**TASK ITEM:**
Every line that contains "Given" must be located and copied from the data.

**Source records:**

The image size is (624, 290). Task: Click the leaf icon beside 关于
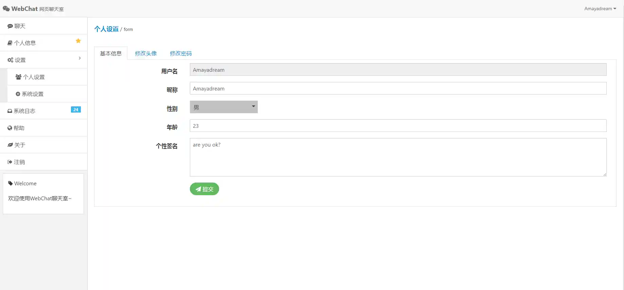(10, 145)
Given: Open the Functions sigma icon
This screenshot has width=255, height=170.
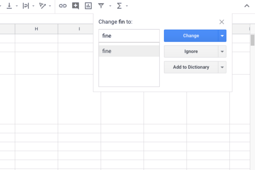Looking at the screenshot, I should (119, 6).

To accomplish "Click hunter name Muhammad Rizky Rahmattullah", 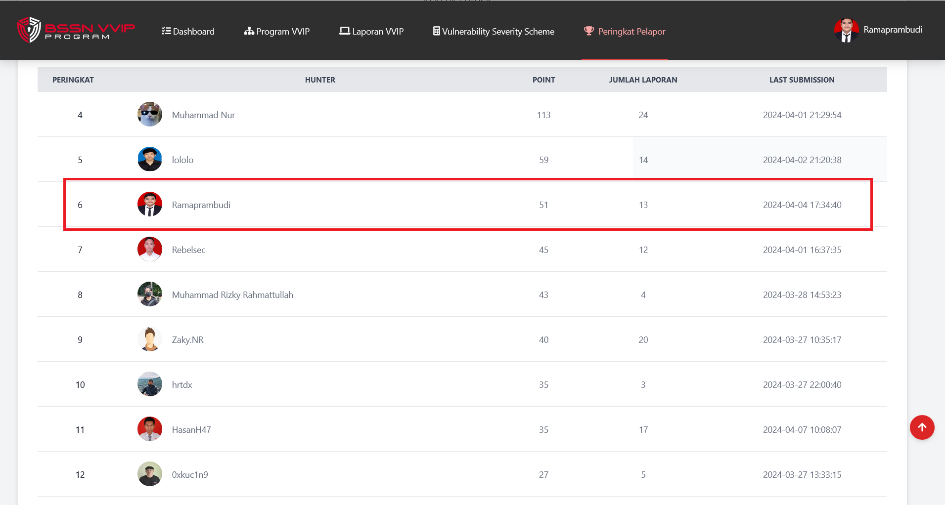I will point(232,295).
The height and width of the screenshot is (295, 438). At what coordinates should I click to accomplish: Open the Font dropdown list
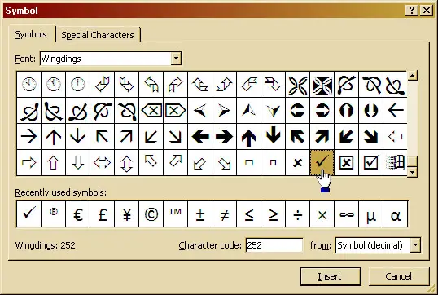pyautogui.click(x=176, y=59)
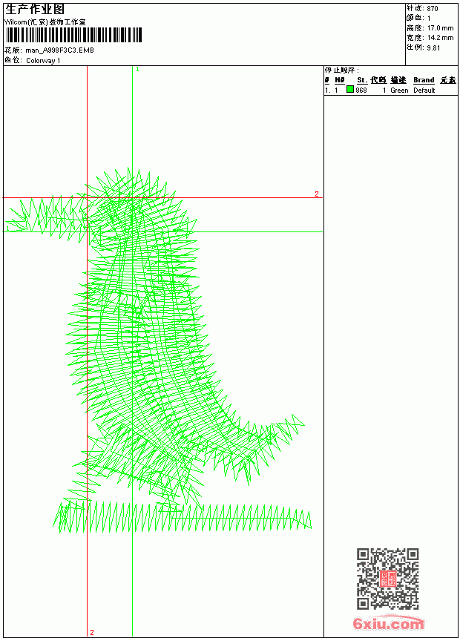The image size is (460, 638).
Task: Click the file name man_A998F3C3.EMB
Action: pos(59,50)
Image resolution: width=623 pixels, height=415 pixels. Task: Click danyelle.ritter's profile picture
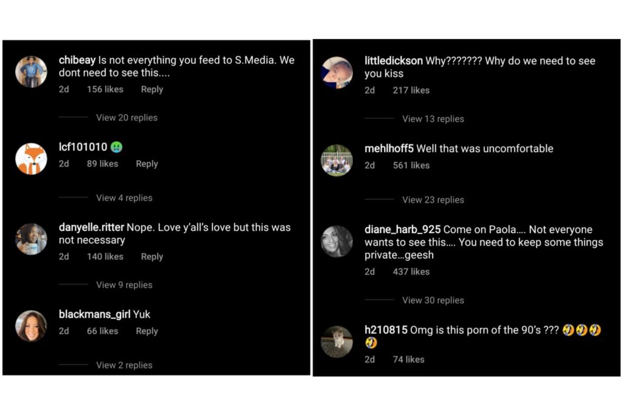31,239
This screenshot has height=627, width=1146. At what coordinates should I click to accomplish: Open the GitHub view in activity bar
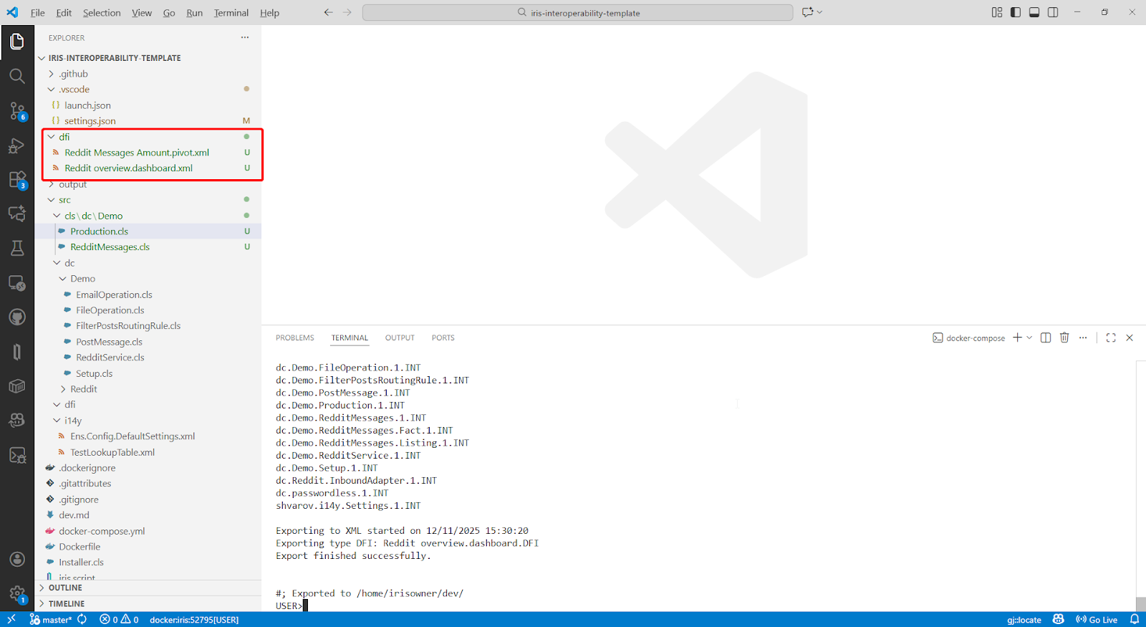17,317
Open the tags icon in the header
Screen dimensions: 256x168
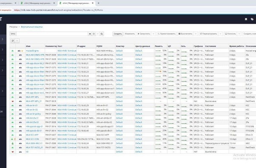[x=252, y=19]
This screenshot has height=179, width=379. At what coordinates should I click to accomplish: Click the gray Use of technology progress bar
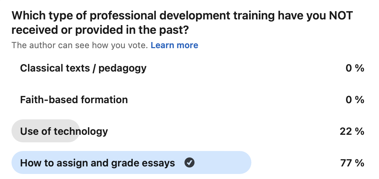[x=46, y=131]
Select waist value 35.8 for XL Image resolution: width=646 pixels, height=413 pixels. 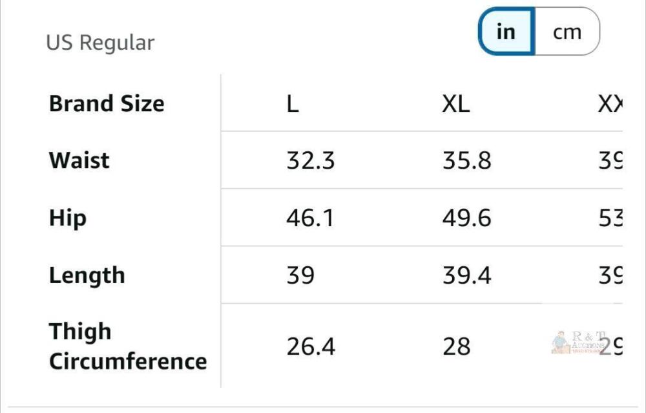pyautogui.click(x=467, y=161)
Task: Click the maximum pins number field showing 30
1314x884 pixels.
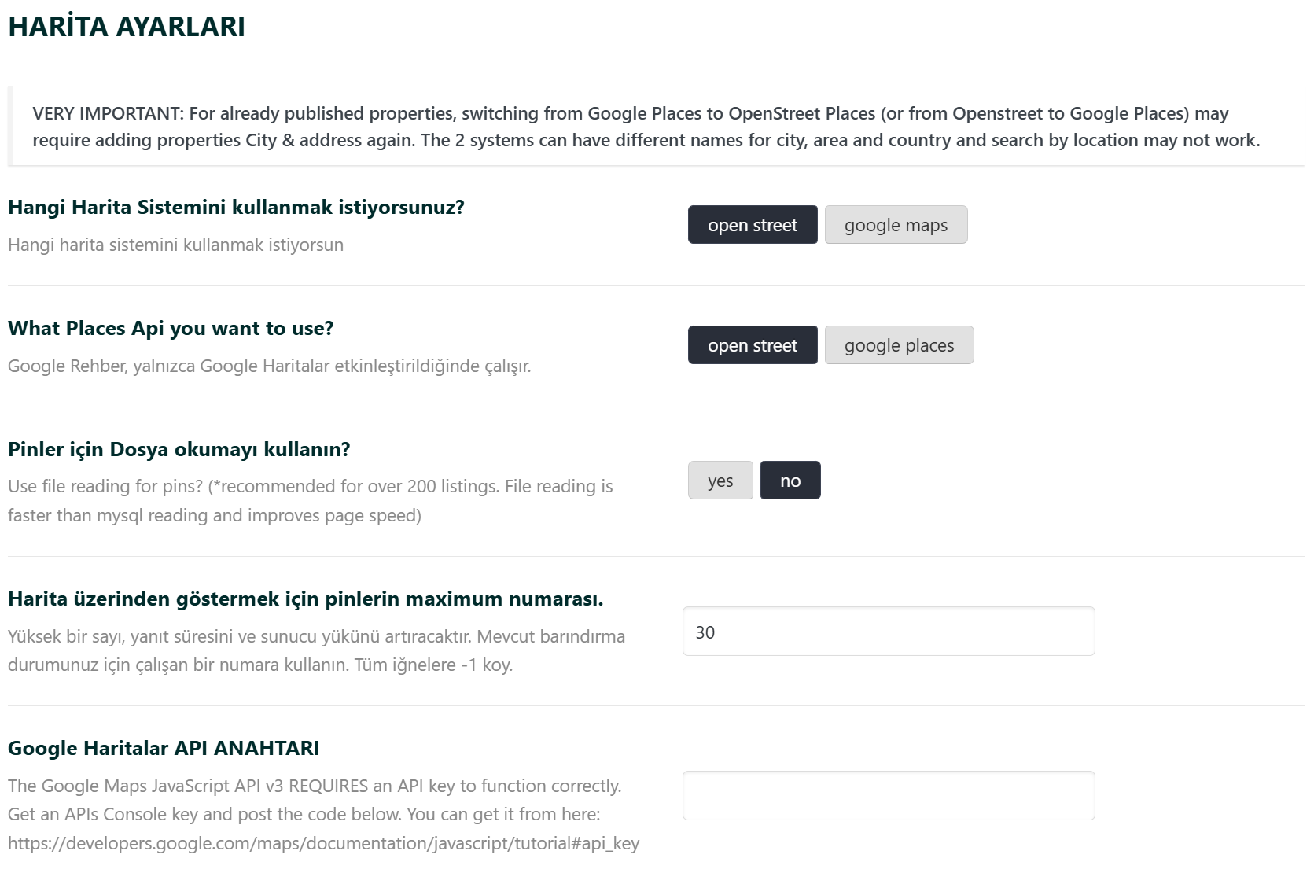Action: pos(889,632)
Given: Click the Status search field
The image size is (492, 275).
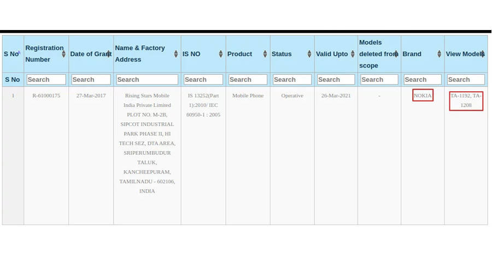Looking at the screenshot, I should tap(292, 80).
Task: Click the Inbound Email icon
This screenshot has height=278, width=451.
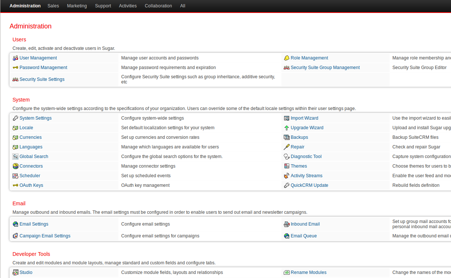Action: click(x=286, y=224)
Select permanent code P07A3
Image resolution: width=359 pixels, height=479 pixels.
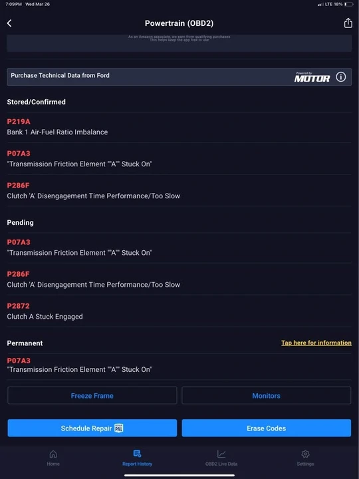coord(180,365)
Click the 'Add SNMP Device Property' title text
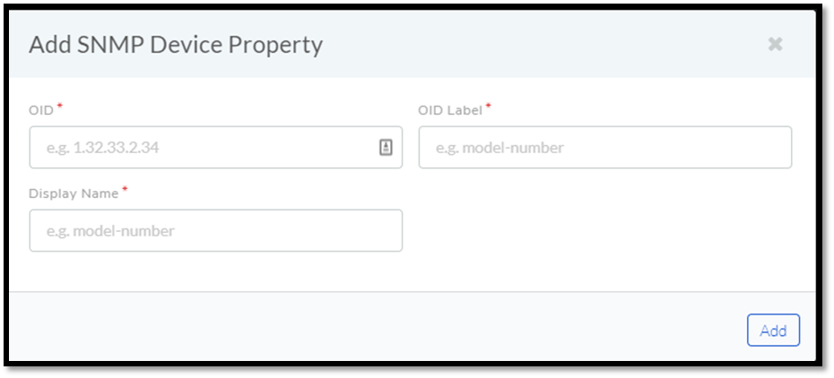Image resolution: width=834 pixels, height=378 pixels. 176,45
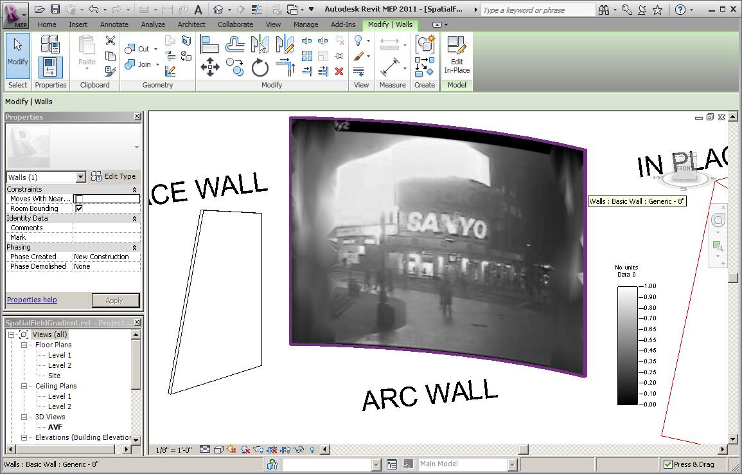Screen dimensions: 742x474
Task: Select the AVF view in project browser
Action: (x=55, y=426)
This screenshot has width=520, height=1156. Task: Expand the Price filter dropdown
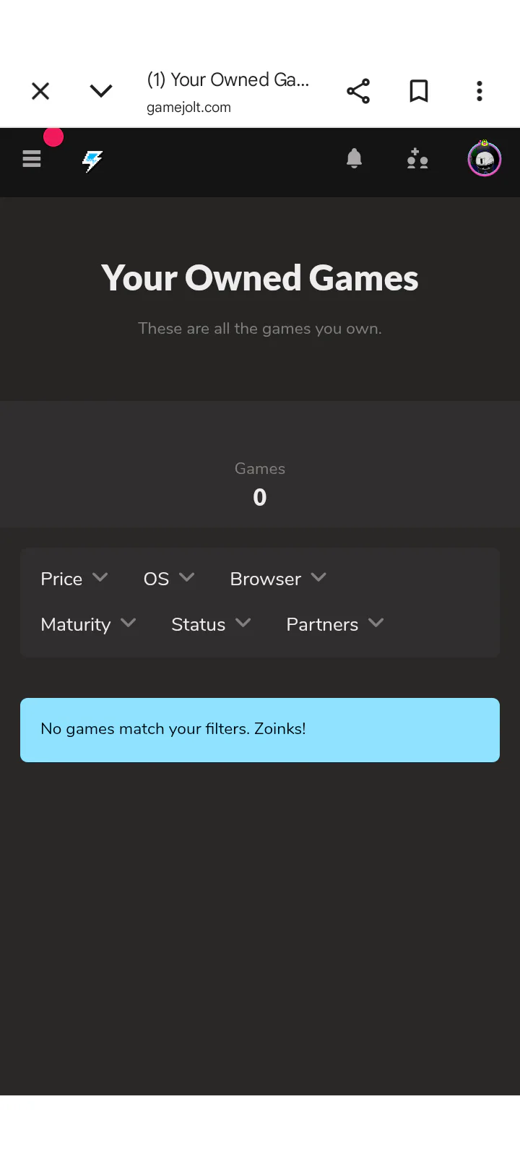point(74,579)
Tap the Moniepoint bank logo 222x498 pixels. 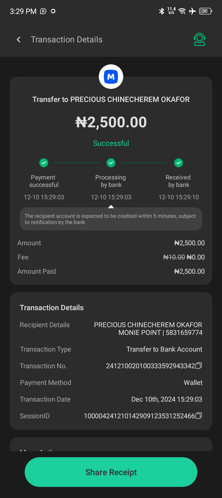[111, 77]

**FINISHED EXERCISE:**
Given: Open the Functions sigma icon
Given: Click the Status search field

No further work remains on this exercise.